Version: next

Recursion

Often we want to parse arbitrarily nested structures. Arrays, JSON, XML are such example. To do that, we need to be able to pass the parser to itself. Because of a limitation in PHP, we cannot pass a value around before it is created. The solution is to split this in two steps: create a placeholder for a recursive parser, and then define the parser in terms of itself.

Example

We need to parse nested pairs such as [1,[2,[3,4]]]. The structure repeats itself, every item in the pair can be either a digit or another pair.

We cannot write this:

<?php
$pair = collect(
ignore(char('[')),
digit()->or($pair),
ignore(char(',')),
digit()->or($pair),
ignore(char(']')),
);

The above results in "Undefined variable: pair" because we're trying to use $pair before it's defined. Instead, we need to mark the parser as recursive in a first step, and then define how the parser should recurse:

<?php
// Create a recursive parser first
$pair = recursive();
// Then define the parser
$pair->recurse(
between(
char('['),
char(']'),
collect(
digitChar()->or($pair)
->thenIgnore(char(',')),
digitChar()->or($pair)
)
),
);
$result = $pair->tryString("[1,[2,[3,4]]]");
assertSame(['1', ['2', ['3', '4']]], $result->output());

It's possible to nest multiple recursive parsers. Simply initialise them all first using recursive() and then define them in terms of each other:

<?php
$curlyPair = recursive();
$squarePair = recursive();
$anyPair = $curlyPair->or($squarePair);
$inner = collect(
digitChar()->or($anyPair)
->thenIgnore(char(',')),
digitChar()->or($anyPair)
);
$curlyPair->recurse(
between(char('{'), char('}'), $inner),
);
$squarePair->recurse(
between(char('['), char(']'), $inner),
);
$mixed = "{1,[2,{3,4}]}";
$result = $anyPair->tryString($mixed);
assertSame(['1', ['2', ['3', '4']]], $result->output());

Note that when you initialize a parser with recursive(), it is in fact mutable, and the recurse() method mutates it. All parsers are immutable, and this is the only exception. After calling recurse(), the parser is immutable again and behaves just like any other parser.
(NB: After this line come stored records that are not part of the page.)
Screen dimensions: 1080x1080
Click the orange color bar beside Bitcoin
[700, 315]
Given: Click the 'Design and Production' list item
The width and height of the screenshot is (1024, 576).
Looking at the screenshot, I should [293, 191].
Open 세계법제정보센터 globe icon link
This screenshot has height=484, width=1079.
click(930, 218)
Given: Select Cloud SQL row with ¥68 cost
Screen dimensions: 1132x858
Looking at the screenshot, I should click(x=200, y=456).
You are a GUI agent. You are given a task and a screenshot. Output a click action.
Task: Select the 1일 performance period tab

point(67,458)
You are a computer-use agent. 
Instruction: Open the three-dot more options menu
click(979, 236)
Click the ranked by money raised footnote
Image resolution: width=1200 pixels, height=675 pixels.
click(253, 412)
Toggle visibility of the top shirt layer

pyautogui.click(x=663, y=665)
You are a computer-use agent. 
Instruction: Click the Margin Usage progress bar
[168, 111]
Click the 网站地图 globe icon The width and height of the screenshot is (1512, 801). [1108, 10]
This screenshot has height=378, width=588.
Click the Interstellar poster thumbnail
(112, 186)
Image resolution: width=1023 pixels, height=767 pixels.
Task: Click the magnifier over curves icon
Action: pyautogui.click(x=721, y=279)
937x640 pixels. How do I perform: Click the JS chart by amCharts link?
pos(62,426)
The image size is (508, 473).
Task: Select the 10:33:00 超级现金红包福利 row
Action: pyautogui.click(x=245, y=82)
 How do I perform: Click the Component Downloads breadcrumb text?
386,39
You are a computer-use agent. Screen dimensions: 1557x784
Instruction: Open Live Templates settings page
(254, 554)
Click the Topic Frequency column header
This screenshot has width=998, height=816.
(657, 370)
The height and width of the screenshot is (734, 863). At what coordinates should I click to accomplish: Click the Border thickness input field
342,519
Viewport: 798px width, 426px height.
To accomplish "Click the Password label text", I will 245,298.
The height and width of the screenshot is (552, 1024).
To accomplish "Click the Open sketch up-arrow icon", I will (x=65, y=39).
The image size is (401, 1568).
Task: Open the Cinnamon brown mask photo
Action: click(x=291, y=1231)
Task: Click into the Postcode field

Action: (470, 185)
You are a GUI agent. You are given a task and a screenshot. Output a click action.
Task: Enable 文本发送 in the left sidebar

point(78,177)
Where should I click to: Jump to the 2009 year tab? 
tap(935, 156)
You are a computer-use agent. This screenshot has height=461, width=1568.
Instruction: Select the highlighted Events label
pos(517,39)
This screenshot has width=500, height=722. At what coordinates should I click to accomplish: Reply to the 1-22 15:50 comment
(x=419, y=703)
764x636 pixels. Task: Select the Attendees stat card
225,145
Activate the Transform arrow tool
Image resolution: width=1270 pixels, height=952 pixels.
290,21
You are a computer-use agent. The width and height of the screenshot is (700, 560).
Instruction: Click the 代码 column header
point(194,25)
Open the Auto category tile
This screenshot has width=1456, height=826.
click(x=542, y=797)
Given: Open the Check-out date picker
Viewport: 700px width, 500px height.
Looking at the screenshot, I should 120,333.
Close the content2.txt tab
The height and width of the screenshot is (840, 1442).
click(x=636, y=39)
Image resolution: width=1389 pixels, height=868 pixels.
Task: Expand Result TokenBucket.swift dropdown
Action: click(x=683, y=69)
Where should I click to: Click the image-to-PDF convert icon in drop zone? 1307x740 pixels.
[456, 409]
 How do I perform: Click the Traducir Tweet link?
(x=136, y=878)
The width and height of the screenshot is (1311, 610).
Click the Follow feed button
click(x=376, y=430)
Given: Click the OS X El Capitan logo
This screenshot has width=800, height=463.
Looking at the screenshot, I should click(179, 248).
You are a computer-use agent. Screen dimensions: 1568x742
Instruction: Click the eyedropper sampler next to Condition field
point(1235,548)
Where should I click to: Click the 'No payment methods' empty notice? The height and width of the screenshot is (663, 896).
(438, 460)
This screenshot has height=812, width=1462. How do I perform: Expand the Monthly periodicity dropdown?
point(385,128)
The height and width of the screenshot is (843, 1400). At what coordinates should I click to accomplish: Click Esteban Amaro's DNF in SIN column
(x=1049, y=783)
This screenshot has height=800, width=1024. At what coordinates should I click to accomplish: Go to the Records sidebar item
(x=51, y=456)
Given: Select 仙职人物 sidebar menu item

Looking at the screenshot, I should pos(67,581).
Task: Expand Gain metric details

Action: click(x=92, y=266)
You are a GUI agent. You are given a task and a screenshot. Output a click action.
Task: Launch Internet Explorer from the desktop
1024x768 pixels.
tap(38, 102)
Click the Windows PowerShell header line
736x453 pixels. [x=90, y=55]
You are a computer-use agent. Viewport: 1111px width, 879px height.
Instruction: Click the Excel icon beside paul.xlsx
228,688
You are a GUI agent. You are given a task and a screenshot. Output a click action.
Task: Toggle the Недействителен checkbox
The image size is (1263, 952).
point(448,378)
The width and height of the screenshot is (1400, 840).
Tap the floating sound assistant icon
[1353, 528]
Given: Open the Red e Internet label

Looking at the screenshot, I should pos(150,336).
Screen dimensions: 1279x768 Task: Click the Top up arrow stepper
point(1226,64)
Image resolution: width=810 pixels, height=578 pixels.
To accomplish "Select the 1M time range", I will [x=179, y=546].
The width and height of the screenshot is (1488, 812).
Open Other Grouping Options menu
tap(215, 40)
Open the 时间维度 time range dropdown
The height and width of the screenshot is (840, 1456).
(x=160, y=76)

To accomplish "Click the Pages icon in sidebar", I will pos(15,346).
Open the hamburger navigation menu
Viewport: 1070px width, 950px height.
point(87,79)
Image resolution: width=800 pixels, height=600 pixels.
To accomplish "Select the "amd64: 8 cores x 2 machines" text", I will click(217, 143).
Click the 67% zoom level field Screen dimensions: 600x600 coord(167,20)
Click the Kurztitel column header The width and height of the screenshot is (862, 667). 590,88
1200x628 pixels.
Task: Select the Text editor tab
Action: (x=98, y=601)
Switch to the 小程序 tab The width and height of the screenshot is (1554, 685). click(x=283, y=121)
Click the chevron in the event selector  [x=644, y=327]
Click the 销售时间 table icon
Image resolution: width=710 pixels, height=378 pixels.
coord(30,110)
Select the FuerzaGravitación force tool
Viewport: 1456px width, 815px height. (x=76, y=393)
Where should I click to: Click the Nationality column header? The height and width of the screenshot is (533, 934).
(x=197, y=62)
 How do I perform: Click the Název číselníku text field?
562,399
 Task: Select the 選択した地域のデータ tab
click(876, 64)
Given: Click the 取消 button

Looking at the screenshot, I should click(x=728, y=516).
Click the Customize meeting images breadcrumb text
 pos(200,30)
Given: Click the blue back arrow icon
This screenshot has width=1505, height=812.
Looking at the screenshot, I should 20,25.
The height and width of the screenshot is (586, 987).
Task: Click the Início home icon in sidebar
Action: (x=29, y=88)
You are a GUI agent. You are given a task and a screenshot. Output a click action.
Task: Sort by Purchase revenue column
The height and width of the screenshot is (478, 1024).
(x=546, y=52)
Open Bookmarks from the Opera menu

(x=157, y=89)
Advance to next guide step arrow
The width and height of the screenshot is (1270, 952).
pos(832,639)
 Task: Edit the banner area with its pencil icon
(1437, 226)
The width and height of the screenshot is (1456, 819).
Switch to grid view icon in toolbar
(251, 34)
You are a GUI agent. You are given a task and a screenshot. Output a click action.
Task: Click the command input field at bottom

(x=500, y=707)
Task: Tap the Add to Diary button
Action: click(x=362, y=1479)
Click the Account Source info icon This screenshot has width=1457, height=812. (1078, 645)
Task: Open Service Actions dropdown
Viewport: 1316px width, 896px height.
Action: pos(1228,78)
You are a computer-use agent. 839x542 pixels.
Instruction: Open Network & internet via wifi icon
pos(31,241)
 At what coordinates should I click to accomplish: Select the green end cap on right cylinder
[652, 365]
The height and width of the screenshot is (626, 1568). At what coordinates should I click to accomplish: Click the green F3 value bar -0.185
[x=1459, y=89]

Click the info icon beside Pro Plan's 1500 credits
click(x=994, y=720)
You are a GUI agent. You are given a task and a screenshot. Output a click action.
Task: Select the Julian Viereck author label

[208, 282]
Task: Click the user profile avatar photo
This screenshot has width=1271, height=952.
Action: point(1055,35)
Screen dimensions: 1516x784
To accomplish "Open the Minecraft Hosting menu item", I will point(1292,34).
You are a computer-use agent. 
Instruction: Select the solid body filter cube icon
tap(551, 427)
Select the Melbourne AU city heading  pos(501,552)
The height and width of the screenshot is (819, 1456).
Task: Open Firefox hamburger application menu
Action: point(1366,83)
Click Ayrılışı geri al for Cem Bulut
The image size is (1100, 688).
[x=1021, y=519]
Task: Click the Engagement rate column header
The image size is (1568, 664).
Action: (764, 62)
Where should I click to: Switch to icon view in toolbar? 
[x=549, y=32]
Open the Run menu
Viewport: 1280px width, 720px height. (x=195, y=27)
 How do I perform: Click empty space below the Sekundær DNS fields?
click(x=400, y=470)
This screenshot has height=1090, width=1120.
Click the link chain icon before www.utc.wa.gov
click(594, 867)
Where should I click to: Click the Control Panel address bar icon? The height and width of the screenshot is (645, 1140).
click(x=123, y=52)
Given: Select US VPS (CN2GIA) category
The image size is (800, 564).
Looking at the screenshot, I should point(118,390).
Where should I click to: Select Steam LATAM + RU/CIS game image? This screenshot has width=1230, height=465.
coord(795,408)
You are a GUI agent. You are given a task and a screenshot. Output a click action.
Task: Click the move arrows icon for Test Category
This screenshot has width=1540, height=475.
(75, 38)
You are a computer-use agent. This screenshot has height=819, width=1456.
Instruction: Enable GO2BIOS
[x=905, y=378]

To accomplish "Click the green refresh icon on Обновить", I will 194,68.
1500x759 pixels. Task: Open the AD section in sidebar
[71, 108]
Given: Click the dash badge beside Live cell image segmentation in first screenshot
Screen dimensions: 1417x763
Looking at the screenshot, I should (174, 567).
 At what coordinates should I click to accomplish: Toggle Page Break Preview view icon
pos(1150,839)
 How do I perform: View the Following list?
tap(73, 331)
Using recusion to avoid loops

Let's say we want to parse the character 'a' at least one time, so that "aaab" outputs "aaa", but "bbb" fails. Imperatively, you could solve this by running the char('a') parser in a while loop, and stop on the first failure. We can express it more concisely with recursion though:

  1. Start by parsing char('a').
  2. Append another char('a'), but this second one is optional().
  3. Append another optional(char('a'))
  4. Notice the similarity between the first two steps. This suggest an opportunity for recursion.
  5. Wrap our char('a')->append(optional(char('a'))) in a recurse() parser.
  6. Replace the second char('a') by the recursive parser.

The end result looks like this:

<?php
$rec = recursive();
$rec->recurse(char('a')->append(optional($rec)));
$result = $rec->tryString("aaab");
assertEquals("aaa", $result->output());

In fact the code above is how the atLeastOne() combinator works, so you can simplify that code by writing this:

<?php
$parser = atLeastOne(char('a'));
$result = $parser->tryString("aaab");
assertEquals("aaa", $result->output());